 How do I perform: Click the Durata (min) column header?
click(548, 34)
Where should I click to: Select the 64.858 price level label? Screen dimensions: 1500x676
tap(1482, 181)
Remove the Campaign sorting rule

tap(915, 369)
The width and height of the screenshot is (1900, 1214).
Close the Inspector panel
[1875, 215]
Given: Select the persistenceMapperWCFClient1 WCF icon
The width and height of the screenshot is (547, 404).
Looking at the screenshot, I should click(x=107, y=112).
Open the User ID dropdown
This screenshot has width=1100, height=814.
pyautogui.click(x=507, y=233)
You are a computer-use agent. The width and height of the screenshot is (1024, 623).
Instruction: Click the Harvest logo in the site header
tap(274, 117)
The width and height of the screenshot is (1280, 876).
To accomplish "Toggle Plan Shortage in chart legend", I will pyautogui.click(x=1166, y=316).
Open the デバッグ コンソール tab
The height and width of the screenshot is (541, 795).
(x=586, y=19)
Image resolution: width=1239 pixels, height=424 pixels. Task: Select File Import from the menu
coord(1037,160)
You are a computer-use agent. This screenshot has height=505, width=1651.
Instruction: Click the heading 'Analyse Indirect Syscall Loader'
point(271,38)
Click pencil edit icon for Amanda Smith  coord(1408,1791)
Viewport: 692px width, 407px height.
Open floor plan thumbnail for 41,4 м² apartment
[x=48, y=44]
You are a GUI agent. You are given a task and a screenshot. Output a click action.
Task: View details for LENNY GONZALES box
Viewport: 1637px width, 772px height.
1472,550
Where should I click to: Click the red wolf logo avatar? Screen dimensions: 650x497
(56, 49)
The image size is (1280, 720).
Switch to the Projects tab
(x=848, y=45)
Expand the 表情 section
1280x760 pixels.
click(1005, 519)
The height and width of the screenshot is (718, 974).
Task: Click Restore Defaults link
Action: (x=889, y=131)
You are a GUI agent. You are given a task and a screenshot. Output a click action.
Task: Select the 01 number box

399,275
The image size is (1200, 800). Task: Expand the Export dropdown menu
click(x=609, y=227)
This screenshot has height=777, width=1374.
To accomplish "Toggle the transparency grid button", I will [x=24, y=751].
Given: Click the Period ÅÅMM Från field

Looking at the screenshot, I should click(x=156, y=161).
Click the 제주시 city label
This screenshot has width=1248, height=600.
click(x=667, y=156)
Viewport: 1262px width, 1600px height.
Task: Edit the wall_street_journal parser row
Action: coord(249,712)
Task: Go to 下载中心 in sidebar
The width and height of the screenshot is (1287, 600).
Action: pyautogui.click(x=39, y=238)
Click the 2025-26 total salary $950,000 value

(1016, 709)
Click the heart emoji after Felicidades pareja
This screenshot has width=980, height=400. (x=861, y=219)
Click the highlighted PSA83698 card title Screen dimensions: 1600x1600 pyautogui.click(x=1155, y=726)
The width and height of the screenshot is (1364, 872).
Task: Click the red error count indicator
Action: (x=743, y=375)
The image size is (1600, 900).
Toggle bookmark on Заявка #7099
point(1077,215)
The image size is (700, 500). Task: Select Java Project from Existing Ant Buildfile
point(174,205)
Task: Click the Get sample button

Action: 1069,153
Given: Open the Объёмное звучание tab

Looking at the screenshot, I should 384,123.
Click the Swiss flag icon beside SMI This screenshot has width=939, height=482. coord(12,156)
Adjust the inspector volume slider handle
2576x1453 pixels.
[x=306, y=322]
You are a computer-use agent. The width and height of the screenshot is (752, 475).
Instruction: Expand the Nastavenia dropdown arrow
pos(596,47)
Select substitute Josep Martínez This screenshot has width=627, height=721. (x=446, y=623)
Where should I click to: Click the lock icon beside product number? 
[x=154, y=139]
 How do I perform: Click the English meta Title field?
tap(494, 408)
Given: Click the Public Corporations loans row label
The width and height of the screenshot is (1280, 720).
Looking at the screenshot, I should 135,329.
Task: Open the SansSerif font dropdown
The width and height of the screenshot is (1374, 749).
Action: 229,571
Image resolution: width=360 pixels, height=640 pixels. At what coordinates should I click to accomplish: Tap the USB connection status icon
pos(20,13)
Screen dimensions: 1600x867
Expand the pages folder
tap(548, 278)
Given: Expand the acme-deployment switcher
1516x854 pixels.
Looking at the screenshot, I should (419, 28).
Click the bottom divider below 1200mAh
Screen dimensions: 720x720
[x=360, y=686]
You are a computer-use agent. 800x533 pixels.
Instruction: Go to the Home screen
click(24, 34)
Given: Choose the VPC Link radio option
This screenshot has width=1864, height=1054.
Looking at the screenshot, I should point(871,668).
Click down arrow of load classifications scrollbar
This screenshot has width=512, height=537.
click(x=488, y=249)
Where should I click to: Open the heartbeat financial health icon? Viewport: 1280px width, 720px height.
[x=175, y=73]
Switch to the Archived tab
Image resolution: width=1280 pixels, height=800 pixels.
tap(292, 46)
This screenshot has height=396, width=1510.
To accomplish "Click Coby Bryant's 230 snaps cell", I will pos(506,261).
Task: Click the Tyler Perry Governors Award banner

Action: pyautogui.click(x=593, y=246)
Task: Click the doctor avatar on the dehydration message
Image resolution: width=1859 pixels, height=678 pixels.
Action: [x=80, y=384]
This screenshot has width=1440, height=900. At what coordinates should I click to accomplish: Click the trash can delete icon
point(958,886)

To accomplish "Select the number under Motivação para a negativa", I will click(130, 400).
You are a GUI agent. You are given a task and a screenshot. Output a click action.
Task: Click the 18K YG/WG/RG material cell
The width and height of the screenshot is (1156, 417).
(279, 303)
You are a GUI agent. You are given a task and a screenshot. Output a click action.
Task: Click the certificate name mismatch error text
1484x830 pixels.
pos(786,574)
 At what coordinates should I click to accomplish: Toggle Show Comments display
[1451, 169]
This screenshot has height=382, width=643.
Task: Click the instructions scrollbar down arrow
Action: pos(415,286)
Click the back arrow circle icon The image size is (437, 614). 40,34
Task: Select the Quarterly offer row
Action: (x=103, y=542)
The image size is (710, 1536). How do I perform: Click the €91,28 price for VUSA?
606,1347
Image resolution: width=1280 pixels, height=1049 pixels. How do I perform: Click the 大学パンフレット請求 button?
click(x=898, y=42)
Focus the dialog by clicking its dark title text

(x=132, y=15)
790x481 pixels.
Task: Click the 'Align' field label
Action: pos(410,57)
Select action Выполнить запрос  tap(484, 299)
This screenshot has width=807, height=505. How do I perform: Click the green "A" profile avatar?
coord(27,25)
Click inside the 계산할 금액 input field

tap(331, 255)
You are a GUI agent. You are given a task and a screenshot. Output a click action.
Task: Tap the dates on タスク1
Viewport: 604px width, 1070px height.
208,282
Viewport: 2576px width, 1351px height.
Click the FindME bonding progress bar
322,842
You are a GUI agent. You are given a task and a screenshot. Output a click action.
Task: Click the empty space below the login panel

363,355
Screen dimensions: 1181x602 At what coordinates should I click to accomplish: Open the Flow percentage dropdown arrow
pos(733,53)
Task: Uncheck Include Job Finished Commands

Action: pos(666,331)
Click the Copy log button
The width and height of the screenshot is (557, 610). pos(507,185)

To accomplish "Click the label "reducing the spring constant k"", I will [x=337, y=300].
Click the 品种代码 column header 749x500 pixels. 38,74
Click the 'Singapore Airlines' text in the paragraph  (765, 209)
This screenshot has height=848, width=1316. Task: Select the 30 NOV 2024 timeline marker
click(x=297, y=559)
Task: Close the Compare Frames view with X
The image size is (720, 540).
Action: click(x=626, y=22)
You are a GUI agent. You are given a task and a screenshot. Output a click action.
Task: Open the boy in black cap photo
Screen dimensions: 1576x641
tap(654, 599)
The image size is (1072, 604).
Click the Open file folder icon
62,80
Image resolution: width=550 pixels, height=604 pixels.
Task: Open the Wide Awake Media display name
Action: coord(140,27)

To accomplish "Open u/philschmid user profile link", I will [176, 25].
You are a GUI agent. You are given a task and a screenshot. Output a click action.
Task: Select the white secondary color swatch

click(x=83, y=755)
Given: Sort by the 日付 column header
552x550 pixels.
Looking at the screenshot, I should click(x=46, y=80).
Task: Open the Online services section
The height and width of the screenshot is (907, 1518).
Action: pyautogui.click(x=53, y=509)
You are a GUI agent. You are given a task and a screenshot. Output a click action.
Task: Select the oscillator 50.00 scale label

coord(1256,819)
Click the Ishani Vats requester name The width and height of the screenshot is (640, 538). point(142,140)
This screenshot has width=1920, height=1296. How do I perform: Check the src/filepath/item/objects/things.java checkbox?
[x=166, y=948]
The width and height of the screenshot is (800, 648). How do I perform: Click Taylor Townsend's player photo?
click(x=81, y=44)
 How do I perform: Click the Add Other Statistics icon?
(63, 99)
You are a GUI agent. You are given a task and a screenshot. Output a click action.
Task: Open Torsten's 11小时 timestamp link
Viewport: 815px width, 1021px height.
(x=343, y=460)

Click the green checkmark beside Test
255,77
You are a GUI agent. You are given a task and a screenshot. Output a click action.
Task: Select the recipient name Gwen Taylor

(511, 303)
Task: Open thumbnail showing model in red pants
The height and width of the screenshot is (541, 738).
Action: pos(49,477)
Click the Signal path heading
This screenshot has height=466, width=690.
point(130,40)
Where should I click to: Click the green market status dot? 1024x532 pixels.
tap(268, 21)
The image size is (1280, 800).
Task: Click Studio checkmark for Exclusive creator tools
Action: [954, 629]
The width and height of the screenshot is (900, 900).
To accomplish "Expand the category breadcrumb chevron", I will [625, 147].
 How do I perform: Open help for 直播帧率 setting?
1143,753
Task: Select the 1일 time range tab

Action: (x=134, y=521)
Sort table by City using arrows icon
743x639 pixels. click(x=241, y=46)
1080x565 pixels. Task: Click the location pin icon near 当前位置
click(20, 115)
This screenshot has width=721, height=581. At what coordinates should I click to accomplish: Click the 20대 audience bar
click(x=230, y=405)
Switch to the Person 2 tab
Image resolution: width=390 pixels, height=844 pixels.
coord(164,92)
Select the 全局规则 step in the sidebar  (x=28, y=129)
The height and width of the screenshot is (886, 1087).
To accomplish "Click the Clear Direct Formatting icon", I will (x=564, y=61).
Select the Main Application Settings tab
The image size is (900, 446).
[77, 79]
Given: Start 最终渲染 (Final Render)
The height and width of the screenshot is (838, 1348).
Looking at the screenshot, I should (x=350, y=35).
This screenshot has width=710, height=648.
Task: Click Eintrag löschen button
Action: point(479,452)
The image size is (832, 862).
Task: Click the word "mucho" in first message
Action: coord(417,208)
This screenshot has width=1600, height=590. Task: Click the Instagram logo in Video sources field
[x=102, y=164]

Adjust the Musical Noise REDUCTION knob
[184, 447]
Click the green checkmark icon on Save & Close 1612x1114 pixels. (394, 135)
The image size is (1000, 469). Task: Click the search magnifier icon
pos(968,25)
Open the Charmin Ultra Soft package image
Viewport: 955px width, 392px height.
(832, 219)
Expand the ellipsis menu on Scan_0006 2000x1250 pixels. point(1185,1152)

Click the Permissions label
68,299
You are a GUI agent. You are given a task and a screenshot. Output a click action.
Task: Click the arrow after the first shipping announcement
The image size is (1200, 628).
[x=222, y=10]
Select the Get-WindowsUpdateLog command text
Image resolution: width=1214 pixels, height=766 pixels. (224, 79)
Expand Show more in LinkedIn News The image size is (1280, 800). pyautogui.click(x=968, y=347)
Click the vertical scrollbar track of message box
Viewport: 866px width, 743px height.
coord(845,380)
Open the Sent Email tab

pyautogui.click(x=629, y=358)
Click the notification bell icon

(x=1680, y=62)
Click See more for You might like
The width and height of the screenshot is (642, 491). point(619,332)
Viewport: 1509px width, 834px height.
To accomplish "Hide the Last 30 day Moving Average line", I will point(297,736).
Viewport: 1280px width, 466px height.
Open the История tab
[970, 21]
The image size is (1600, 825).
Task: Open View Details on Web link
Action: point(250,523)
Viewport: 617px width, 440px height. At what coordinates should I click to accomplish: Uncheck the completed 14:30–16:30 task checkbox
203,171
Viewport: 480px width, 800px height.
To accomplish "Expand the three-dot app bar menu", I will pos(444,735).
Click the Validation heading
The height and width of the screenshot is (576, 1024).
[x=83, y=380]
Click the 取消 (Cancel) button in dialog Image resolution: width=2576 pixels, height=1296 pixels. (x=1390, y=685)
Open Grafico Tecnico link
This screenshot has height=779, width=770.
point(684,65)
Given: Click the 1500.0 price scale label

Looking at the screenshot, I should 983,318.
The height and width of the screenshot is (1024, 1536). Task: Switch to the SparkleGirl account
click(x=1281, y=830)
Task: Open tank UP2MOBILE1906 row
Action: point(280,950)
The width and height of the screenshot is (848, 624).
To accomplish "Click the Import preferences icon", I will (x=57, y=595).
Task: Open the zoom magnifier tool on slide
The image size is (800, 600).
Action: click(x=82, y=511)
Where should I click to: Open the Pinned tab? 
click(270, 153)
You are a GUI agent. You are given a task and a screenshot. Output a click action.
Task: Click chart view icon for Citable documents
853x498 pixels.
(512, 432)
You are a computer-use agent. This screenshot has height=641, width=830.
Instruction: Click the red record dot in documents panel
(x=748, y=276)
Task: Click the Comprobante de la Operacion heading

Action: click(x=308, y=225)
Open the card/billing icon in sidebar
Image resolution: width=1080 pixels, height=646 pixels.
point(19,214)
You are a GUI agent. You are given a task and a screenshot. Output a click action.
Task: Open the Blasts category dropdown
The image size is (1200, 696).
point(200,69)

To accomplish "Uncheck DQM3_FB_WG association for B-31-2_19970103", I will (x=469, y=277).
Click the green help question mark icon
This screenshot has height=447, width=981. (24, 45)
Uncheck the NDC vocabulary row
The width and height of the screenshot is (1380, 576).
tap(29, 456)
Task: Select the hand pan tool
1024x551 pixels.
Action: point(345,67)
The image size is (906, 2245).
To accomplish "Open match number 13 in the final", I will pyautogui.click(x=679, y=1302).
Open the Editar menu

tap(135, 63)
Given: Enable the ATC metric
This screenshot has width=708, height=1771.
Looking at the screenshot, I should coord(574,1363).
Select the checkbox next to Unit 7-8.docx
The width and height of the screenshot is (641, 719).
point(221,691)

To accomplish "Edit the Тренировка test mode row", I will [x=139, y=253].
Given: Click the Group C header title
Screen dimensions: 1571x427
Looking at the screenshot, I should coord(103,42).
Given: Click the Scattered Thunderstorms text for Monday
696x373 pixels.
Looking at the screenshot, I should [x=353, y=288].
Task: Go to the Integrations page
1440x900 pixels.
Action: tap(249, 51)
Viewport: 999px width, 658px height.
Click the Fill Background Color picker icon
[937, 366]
* * * * *
Task objective: Find the lines above that contain the word "computer" and copy each one.

Exercise solution:
You are a computer-use agent. The width and height of the screenshot is (1024, 623).
You are a computer-use agent. This screenshot has height=505, width=1651.
You are a computer-use agent. The width and height of the screenshot is (752, 475).
You are a computer-use agent. 800x533 pixels.
You are a computer-use agent. This screenshot has height=641, width=830.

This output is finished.